#### Provided text
Jerred, John

Jerred, John       1878 July 13th        West Harnham

On Thursday morning, Mr R Wilson, jnr., deputy coroner for the county, held an inquest at the “Three Crowns” inn, West Harnham, on the body of John Jerred, commonly known as “Happy jack,” who died suddenly on the previous afternoon. Mr John Crook was foreman of the jury. After the body had been viewed, the following evidence was adduced.

Alfred Bruton deposed : I live at Gigant-street, and am a bricklayer. Deceased, who is a labourer, was working with me yesterday on a building at Harnham, and at about three o’clock I sent him to get some tiles. On his returning I saw that he had a hammer in his hand, and he commenced pinning the tiles in. A few seconds after on turning round I saw him leaning against the wall, and then fall to the ground. At first I thought he intended sitting down, and did not pay much attention to him, but my attention being attracted by hearing him groan, I immediately ran down the ladder, and went to his assistance. I called out his name, but he made no response, and I saw that his eyes were fixed. I then went for William Kite.

I should say that when deceased brought out the tiles he was singing. I was the only one working with him at the time. I believe he died at once; at least it could not have been more than a minute or two after he fell, for he only groaned three times and then expired. Deceased had been working with me for about six months, and I had known him for some time previous to that. I believe he was a pensioner, and he had been lodging somewhere down in Brown-street. I don’t know for certain whether it was at the lodging house, or at the “Star” Inn, but he told me it was at the “Star.” Deceased had no wife or children living with him, but he told me he had a sister living away. As regards his age he told me he was 37.

A juror : He is nearer 57.

(FreeBMD gives John Jerred, age 50 – ED).

Witness continuing, said : I never heard him complain. He was a man of rather large proportions. He had not been drinking a large quantity of beer that day – in fact we only had a quart between four of us.

A juror : I understood he fell from the ladder.

Another juror : On Saturday that was. He fell close to me.

Witness : He was coming up the ladder with some slates to me, when, owing to a bar being loose, he fell down about five feet; and I afterwards heard him say he had hurt his back a little. I didn’t hear him complain much about it.
########
#### Entries shown
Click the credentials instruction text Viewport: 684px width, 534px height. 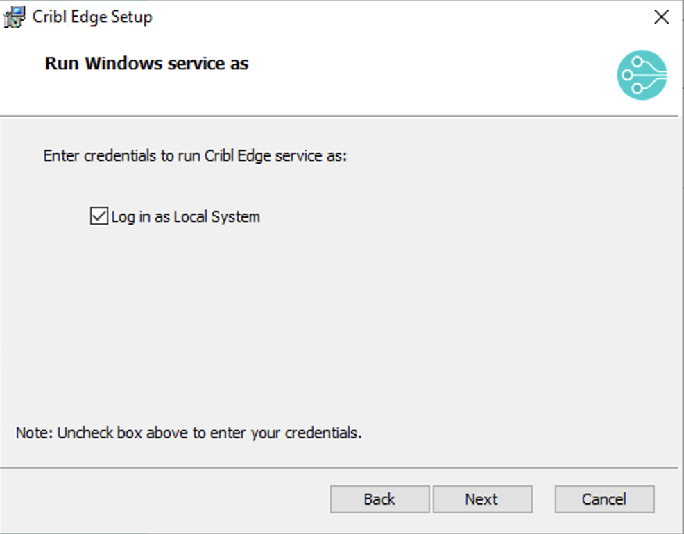point(196,155)
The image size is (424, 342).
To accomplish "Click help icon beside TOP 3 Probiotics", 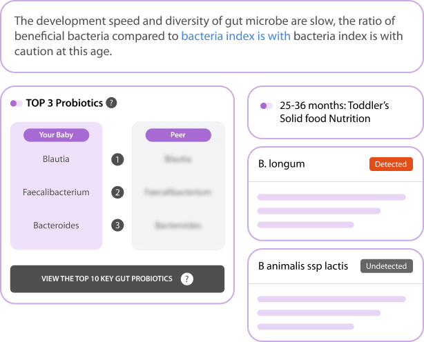I will point(112,103).
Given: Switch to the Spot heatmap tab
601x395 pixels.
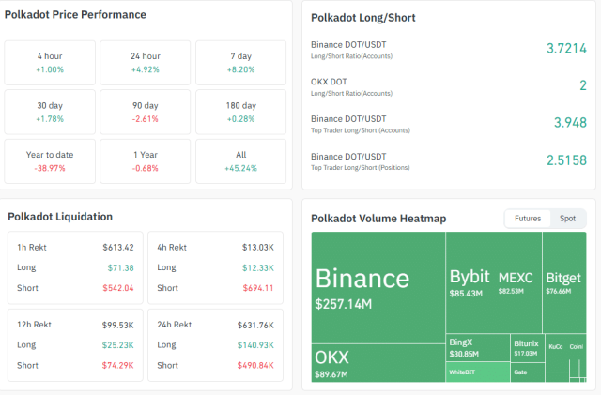Looking at the screenshot, I should [x=568, y=219].
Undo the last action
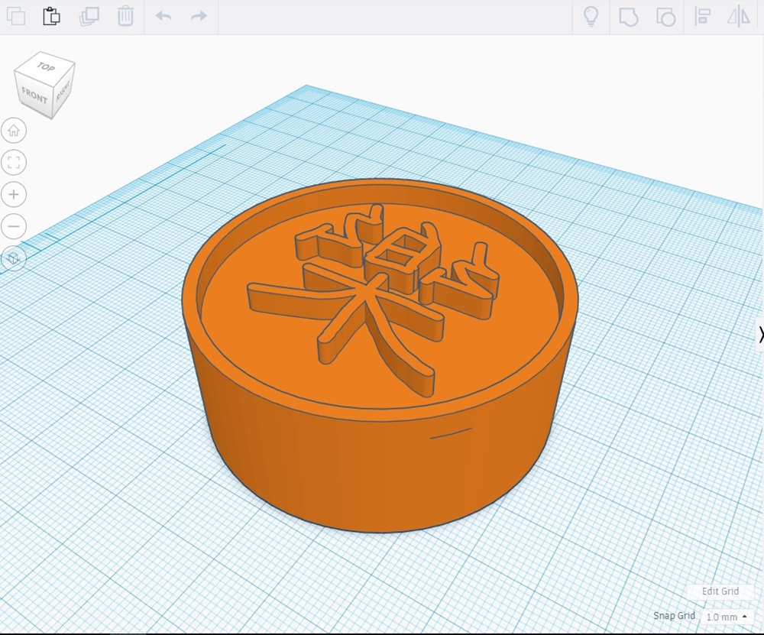The width and height of the screenshot is (764, 635). 163,16
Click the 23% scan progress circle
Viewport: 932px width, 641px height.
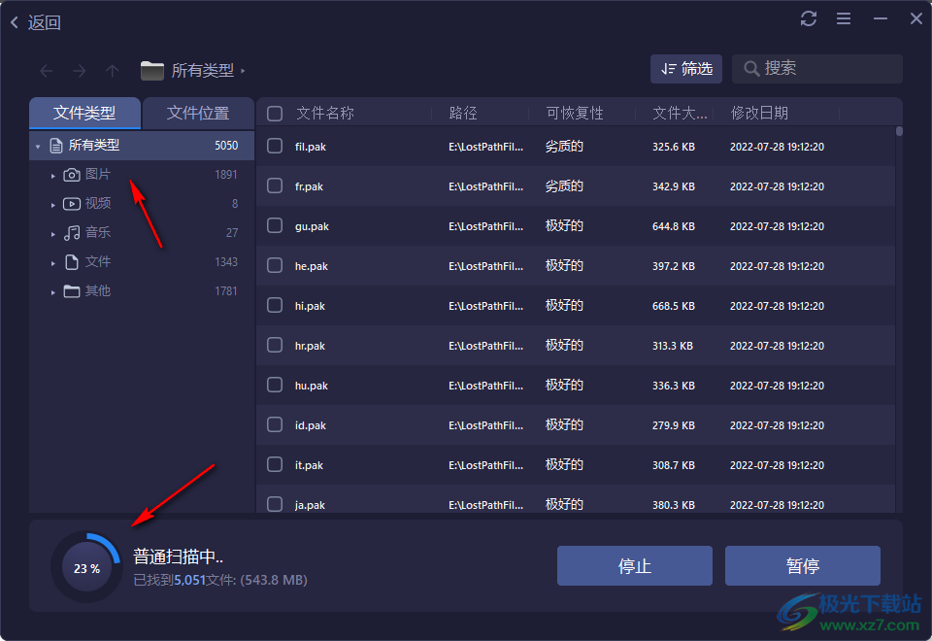85,565
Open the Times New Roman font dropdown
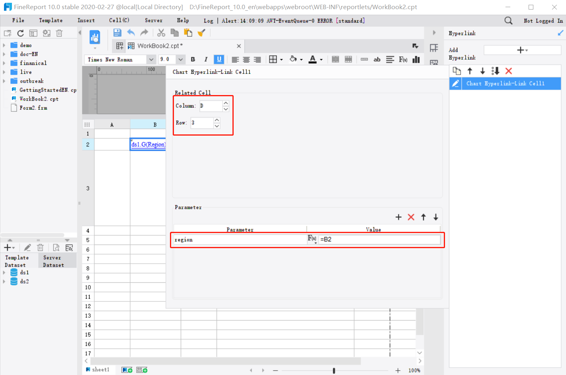 151,59
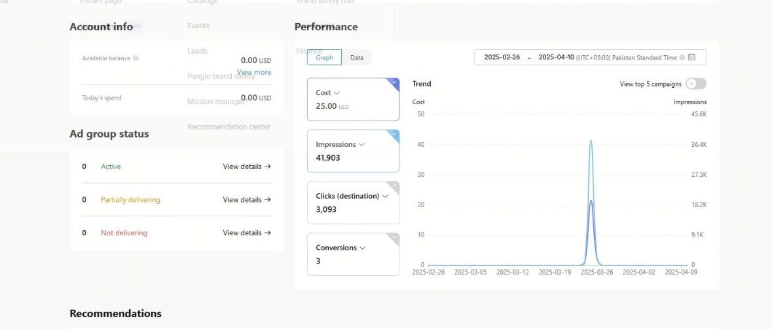Click the Not delivering row arrow icon

[x=268, y=233]
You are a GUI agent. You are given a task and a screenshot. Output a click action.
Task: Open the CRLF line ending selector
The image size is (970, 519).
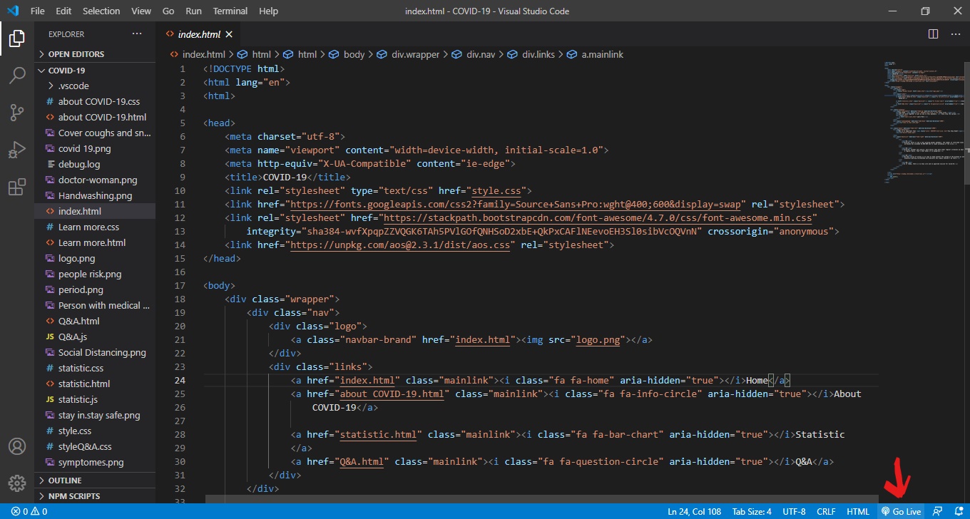click(825, 511)
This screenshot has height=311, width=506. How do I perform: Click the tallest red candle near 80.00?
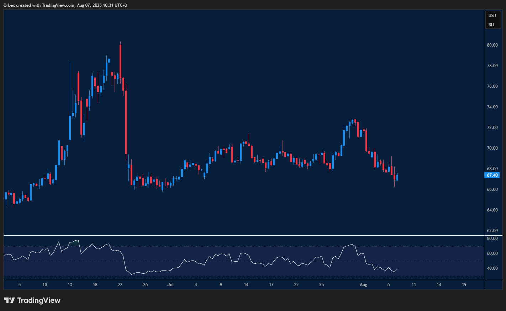coord(121,61)
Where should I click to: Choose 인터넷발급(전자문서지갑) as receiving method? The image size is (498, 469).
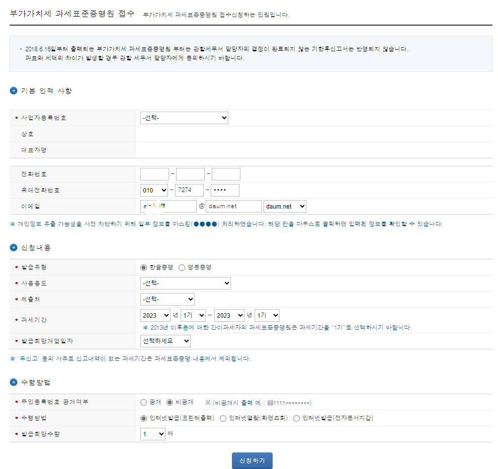tap(296, 418)
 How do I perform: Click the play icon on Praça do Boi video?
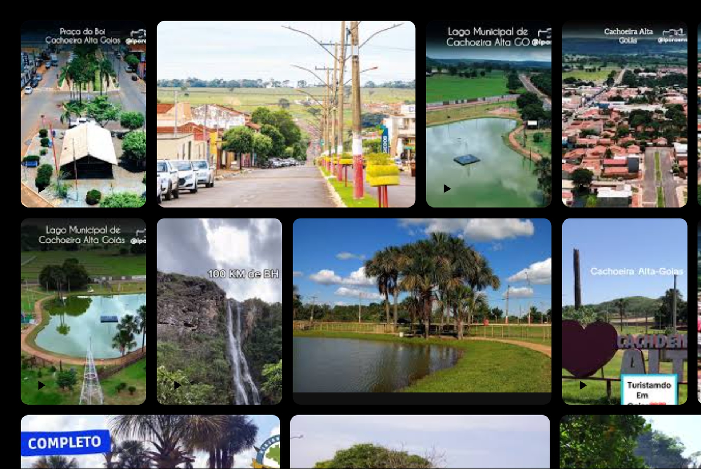coord(42,190)
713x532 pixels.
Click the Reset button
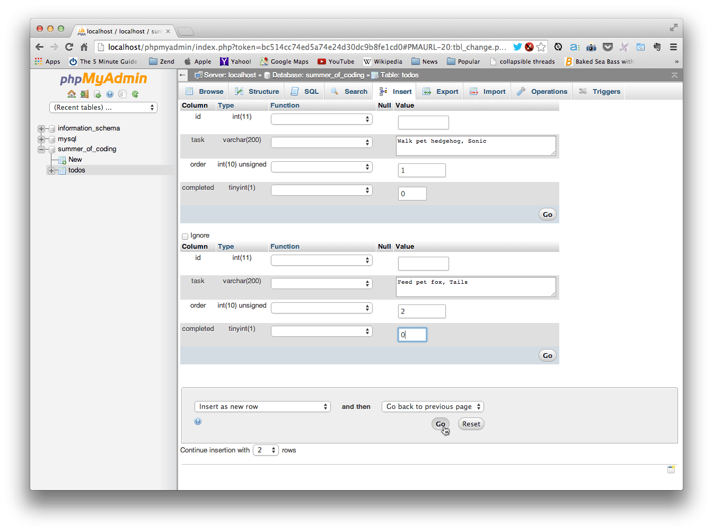[471, 423]
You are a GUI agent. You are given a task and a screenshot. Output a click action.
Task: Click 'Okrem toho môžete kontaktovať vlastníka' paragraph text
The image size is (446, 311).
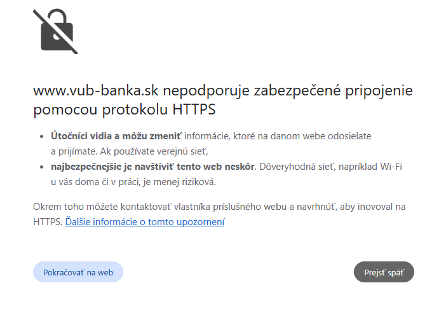121,207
########
In the inquest report, at which inn was the inquest on John Jerred held?

The "Three Crowns" inn, West Harnham.